If you can come up with a few simple things to do, it is possible to
reach most of the public.  But we are our own worst enemies.  When we
have the opportunity, instead of giving the few simple things everyone
could do, we create a lot of confusion.




Re: Every incident is an opportunity (was Re: Hackers hit key Internet

2007-02-11 Thread Paul Vixie

> > > ... don't believe everything you read on the net.
> > 
> > you had me right up until that last part, which is completely unreasonable.
> 
> I think it's not only reasonable, but is the only sane way to approach 
> content on the net. Why do you feel it's unreasonable? Or are you being 
> sarcastic? (It's impossible to tell) 

i mean it's never going to happen, and is therefore totally unrealistic, and
that any plan with that as a required element is doomed at the outset, and we
had better figure out alternative plans.

you might just as well ask for rivers to flow backwards, or dogs and cats to
live together in harmony, or an educated american electorate, as to ask that
folks stop believing everything they read on the net | see on tv | etc.

are we off-topic yet?


Re: Every incident is an opportunity (was Re: Hackers hit key Internet

2007-02-11 Thread Steve Sobol

On 11 Feb 2007, Paul Vixie wrote:

> 
> [EMAIL PROTECTED] (Sean Donelan) writes:
> 
> > ... don't believe everything you read on the net.
> 
> you had me right up until that last part, which is completely unreasonable.
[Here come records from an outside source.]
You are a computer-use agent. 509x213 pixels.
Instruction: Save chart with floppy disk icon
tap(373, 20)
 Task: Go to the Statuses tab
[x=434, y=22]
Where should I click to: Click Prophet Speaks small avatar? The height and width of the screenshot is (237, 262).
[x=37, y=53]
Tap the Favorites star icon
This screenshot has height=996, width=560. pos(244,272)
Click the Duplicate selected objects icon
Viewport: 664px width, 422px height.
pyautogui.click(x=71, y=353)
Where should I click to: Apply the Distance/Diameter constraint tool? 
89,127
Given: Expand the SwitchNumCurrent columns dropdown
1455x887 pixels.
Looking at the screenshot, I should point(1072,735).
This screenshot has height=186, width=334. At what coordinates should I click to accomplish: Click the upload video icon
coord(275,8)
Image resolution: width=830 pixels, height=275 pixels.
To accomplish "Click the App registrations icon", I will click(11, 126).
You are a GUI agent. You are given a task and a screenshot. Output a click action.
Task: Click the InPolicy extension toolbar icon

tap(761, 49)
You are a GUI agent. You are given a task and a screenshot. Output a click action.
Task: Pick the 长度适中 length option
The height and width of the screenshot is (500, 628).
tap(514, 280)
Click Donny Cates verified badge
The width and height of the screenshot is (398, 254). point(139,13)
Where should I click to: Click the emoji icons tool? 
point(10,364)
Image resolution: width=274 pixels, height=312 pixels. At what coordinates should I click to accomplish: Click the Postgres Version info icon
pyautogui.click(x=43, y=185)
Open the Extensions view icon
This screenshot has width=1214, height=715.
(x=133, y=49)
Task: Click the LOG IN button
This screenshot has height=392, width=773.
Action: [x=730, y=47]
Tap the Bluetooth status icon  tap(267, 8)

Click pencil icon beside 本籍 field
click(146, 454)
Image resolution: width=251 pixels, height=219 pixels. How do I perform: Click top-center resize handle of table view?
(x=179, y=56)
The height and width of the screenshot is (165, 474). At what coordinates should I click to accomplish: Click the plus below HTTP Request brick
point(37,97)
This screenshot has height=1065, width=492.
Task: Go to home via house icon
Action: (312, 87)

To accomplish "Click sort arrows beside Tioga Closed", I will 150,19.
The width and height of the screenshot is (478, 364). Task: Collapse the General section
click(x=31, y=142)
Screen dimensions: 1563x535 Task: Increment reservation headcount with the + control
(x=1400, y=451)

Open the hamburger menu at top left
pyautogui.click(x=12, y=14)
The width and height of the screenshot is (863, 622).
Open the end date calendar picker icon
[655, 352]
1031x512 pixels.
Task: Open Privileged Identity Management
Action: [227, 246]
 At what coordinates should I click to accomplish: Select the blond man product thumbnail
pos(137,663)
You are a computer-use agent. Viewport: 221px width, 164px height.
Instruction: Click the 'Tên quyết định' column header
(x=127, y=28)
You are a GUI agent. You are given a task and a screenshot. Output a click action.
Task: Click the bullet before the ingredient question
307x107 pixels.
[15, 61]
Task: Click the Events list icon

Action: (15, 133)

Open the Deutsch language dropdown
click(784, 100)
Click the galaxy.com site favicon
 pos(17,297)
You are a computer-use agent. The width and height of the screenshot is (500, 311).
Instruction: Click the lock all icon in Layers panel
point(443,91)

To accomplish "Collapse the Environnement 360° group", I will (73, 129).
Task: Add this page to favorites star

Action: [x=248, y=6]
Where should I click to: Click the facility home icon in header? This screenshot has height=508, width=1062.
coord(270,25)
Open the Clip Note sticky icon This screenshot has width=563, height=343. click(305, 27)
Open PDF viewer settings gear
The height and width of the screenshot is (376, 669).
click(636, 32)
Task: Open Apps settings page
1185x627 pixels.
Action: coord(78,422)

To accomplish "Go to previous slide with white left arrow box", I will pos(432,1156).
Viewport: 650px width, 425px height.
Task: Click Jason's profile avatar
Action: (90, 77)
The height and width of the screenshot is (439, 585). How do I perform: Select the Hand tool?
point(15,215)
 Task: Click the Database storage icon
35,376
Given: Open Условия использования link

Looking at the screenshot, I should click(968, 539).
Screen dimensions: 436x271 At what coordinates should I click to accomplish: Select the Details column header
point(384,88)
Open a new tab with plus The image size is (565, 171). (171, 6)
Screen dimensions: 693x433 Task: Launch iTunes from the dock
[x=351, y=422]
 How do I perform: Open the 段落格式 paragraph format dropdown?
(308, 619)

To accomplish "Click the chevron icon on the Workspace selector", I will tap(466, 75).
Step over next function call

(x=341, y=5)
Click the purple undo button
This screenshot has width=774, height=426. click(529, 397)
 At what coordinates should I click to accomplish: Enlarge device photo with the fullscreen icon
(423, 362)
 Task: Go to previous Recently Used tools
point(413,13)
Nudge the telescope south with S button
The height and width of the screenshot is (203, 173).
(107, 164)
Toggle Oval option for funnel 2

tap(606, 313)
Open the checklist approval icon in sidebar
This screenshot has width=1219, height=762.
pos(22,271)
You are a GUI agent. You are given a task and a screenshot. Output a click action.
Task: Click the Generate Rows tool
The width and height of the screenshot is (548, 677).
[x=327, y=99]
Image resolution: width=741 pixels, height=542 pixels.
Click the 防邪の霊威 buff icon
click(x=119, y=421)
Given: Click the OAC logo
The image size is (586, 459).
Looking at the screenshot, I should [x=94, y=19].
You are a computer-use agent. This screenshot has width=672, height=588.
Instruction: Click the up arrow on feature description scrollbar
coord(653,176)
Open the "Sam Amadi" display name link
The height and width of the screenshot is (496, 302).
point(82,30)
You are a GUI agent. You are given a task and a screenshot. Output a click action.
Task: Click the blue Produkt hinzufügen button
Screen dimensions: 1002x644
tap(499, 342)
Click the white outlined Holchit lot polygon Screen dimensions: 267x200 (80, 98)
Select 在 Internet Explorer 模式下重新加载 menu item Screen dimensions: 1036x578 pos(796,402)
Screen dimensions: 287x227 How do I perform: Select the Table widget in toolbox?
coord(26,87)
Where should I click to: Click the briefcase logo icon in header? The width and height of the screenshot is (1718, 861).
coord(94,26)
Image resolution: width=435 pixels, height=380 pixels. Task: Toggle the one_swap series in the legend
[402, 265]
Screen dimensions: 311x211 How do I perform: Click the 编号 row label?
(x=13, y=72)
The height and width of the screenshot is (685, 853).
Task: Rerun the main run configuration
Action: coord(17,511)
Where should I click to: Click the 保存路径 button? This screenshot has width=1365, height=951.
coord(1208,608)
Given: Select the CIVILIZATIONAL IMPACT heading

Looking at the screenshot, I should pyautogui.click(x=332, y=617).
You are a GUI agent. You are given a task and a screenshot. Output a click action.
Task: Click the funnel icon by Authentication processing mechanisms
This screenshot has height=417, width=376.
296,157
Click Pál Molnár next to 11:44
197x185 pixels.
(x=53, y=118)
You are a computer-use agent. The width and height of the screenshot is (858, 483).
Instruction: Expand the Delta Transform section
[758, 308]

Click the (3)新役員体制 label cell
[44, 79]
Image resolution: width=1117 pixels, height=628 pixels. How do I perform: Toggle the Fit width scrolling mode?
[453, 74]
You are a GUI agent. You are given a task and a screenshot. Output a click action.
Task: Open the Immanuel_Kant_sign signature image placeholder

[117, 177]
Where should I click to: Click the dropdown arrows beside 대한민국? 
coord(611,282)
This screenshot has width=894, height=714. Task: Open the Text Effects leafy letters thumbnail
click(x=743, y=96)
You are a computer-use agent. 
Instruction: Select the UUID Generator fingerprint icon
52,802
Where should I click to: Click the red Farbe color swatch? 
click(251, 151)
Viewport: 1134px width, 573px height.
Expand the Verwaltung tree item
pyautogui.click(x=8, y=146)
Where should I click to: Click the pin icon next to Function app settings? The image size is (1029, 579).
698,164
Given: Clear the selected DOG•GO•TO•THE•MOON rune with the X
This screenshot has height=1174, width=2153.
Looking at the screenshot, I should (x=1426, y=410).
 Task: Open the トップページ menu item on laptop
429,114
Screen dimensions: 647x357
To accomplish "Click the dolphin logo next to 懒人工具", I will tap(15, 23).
I think it's not only reasonable, but is the only sane way to approach 
content on the net. Why do you feel it's unreasonable? Or are you being 
sarcastic? (It's impossible to tell) 

-- 
Steve Sobol, Professional Geek ** Java/VB/VC/PHP/Perl ** Linux/*BSD/Windows
Victorville, California PGP:0xE3AE35ED

It's all fun and games until someone starts a bonfire in the living room.



RE: Every incident is an opportunity (was Re: Hackers hit key Internet traffic computers)

2007-02-11 Thread Stasiniewicz, Adam

Yes, the place in question was very understaffed.  The long term
remediation plan I helped them on after the Blaster case was to deploy
SUS and acquire a volume license for an AV (they had very spotty and in
some sites nonexistent AV coverage on the client machines).  With the
pressure from upper management, I got the IT manager to do some "basic"
tests of patches (manual install on the computers in the IT office and
see if anything blew up) then push the patches via SUS.  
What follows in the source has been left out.